State unemployment insurance accounts are tied to the entity, and a conversion may affect your experience rating. In most states, a successor employer inherits the predecessor’s unemployment tax rate — which is good if you had a low rate and bad if you didn’t. Contact your state’s workforce agency to transfer the account and confirm your rate. You may also need to register for new state withholding tax accounts depending on whether your state treats the converted entity as a continuation or a new employer.

Retirement Plans and Benefits

Employer-sponsored retirement plans, health insurance, and other benefit programs may need amendments to reflect the new sponsoring entity. A plan document that names a sole proprietorship as the plan sponsor doesn’t automatically cover an LLC. Work with your plan administrator to adopt the new entity as successor sponsor and update plan documents before the next enrollment period or contribution deadline.

What Happens to Property and Debts

In a statutory conversion, the converted entity is legally the same entity that existed before — just in a different form. All assets, debts, contractual rights, and legal obligations transfer by operation of law without needing individual assignments. This is the principal advantage over the dissolve-and-reform approach, where you’d have to transfer each asset, get lender consent for each loan, and potentially record new deeds for real property.

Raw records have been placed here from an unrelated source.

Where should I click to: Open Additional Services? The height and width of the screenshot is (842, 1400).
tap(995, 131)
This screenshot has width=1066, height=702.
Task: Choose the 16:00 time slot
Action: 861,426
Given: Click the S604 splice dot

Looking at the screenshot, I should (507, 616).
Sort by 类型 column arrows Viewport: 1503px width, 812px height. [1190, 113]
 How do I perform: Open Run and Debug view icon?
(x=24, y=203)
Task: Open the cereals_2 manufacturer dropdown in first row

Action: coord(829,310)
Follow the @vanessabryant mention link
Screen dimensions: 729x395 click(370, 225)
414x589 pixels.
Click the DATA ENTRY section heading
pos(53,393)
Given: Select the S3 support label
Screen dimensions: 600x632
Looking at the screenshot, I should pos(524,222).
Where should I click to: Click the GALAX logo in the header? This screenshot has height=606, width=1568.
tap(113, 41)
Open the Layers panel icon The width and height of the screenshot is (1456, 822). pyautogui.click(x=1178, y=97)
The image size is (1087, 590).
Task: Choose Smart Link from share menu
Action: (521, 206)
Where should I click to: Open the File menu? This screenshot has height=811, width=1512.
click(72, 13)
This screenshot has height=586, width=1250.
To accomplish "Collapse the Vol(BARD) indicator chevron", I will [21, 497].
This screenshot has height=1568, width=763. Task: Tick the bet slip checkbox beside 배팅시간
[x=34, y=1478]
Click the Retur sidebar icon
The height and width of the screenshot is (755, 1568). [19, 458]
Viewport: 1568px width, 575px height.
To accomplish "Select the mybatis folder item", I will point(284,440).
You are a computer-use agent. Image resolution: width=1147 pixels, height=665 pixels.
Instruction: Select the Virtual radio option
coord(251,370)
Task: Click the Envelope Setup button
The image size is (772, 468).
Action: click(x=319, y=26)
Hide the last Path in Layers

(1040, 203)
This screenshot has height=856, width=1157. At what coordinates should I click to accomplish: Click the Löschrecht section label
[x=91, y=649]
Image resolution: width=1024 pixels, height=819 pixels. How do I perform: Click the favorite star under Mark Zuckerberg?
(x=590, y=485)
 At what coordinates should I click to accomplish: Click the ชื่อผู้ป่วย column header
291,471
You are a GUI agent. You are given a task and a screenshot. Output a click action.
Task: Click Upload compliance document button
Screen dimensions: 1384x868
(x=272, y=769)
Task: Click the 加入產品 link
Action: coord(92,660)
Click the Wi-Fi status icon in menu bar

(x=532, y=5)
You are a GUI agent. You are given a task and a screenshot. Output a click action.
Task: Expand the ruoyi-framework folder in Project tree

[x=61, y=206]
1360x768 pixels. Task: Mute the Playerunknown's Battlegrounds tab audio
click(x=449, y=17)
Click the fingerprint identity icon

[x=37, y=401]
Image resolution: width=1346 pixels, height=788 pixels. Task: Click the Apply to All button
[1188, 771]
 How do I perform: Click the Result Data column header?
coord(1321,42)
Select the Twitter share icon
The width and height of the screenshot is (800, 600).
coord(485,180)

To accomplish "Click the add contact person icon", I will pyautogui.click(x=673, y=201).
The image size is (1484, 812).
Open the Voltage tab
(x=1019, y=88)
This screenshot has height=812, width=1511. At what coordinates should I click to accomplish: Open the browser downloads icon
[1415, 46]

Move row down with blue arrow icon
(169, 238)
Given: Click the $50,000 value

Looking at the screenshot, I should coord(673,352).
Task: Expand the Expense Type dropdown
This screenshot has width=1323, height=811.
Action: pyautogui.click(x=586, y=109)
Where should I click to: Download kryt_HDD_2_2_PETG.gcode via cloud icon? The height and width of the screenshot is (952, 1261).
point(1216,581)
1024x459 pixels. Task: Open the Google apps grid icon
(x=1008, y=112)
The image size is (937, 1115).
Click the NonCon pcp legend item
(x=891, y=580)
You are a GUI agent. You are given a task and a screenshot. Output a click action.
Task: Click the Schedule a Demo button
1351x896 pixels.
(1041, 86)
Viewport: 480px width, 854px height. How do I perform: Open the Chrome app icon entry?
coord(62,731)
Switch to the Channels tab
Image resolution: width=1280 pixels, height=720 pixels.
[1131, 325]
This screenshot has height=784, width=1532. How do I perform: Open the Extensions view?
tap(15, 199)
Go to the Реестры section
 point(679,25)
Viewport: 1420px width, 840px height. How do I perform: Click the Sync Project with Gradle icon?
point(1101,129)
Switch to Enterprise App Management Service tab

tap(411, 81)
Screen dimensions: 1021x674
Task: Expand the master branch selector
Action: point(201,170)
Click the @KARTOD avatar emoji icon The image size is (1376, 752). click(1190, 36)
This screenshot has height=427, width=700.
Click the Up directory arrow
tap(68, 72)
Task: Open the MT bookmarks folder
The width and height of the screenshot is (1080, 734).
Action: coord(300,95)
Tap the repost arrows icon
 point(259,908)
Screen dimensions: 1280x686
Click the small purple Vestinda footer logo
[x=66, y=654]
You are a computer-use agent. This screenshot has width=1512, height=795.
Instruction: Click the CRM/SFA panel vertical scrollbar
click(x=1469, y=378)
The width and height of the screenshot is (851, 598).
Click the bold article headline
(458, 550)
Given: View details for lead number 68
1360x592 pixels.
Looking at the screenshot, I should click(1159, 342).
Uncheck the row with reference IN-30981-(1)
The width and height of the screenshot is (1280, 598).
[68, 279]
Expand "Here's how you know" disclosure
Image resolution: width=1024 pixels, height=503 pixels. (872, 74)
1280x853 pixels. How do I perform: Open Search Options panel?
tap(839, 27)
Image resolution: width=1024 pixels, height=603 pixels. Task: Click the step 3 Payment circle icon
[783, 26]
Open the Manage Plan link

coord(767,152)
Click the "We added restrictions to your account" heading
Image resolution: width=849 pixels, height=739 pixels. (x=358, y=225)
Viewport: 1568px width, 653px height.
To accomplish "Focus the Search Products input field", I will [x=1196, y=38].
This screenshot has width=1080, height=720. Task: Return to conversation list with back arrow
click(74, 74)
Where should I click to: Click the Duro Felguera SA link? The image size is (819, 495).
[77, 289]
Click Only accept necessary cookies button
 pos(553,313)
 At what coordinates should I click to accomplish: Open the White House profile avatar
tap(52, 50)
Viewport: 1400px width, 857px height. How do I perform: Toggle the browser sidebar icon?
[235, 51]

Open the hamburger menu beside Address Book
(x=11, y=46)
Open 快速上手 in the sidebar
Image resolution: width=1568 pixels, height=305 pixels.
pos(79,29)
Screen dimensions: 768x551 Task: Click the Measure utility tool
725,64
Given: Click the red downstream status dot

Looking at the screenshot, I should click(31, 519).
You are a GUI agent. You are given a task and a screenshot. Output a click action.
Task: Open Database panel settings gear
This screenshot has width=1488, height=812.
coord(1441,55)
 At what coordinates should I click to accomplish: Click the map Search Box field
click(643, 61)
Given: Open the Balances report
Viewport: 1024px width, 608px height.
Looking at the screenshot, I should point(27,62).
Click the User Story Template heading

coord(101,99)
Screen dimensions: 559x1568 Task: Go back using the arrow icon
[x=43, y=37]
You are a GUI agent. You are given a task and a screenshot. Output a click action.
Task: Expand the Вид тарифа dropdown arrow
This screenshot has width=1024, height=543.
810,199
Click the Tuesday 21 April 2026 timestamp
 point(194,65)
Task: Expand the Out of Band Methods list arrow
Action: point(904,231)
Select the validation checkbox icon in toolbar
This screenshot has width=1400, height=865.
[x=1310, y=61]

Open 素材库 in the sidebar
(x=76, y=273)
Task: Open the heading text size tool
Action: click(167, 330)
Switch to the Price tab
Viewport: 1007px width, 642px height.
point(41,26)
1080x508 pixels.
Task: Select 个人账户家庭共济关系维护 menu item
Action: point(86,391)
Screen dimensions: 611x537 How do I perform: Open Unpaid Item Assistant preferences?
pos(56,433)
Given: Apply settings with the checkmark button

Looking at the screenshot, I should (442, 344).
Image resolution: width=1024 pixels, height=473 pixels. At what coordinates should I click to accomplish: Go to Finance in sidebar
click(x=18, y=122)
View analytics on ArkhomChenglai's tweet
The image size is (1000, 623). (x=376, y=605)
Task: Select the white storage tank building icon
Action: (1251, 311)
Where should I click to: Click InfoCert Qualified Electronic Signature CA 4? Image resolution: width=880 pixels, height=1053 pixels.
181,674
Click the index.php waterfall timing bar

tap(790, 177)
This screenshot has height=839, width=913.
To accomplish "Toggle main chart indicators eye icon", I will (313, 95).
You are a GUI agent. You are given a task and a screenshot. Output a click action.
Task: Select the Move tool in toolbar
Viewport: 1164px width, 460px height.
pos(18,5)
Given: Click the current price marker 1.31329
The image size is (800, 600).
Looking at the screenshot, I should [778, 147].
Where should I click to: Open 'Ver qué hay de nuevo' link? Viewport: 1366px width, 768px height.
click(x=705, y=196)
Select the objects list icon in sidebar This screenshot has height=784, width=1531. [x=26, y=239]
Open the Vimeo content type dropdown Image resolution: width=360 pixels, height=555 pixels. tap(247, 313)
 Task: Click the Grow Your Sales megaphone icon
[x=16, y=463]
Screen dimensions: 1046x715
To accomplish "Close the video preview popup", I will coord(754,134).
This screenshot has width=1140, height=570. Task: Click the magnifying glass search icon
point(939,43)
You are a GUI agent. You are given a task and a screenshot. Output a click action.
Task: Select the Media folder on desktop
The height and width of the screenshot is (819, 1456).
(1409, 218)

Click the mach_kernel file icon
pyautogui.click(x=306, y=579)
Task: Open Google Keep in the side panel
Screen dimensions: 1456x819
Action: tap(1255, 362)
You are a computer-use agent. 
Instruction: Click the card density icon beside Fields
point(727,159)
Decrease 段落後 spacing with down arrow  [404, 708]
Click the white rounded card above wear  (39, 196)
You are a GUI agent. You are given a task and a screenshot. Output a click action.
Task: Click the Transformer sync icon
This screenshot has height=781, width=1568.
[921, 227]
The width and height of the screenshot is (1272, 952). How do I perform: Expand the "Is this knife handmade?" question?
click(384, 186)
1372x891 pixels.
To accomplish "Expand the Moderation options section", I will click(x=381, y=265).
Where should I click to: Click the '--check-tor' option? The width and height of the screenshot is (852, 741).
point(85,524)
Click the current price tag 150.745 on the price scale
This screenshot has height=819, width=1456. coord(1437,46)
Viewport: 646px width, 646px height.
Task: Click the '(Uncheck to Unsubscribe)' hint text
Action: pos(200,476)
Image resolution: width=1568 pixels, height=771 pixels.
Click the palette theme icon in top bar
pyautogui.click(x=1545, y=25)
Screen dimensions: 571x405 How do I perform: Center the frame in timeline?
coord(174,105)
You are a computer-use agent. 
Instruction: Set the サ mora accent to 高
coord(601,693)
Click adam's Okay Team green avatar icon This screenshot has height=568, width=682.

Even with a statutory conversion, though, some practical steps remain. County recording offices may require an updated filing to reflect the new entity name on real property records, even though ownership technically never changed. Lenders with security interests in the business’s assets may have contractual provisions that treat a conversion as a default event, requiring notice or consent. Read your loan agreements carefully before filing anything with the state — a surprise default notice from your bank is not how you want to discover that clause.

If you’re using the dissolve-and-reform method instead of a statutory conversion, every asset transfer must be documented individually. Real property requires a new deed. Vehicles need title transfers. Intellectual property needs assignment agreements. And each transfer may have its own tax consequences, recording fees, or transfer taxes that wouldn’t apply in a statutory conversion.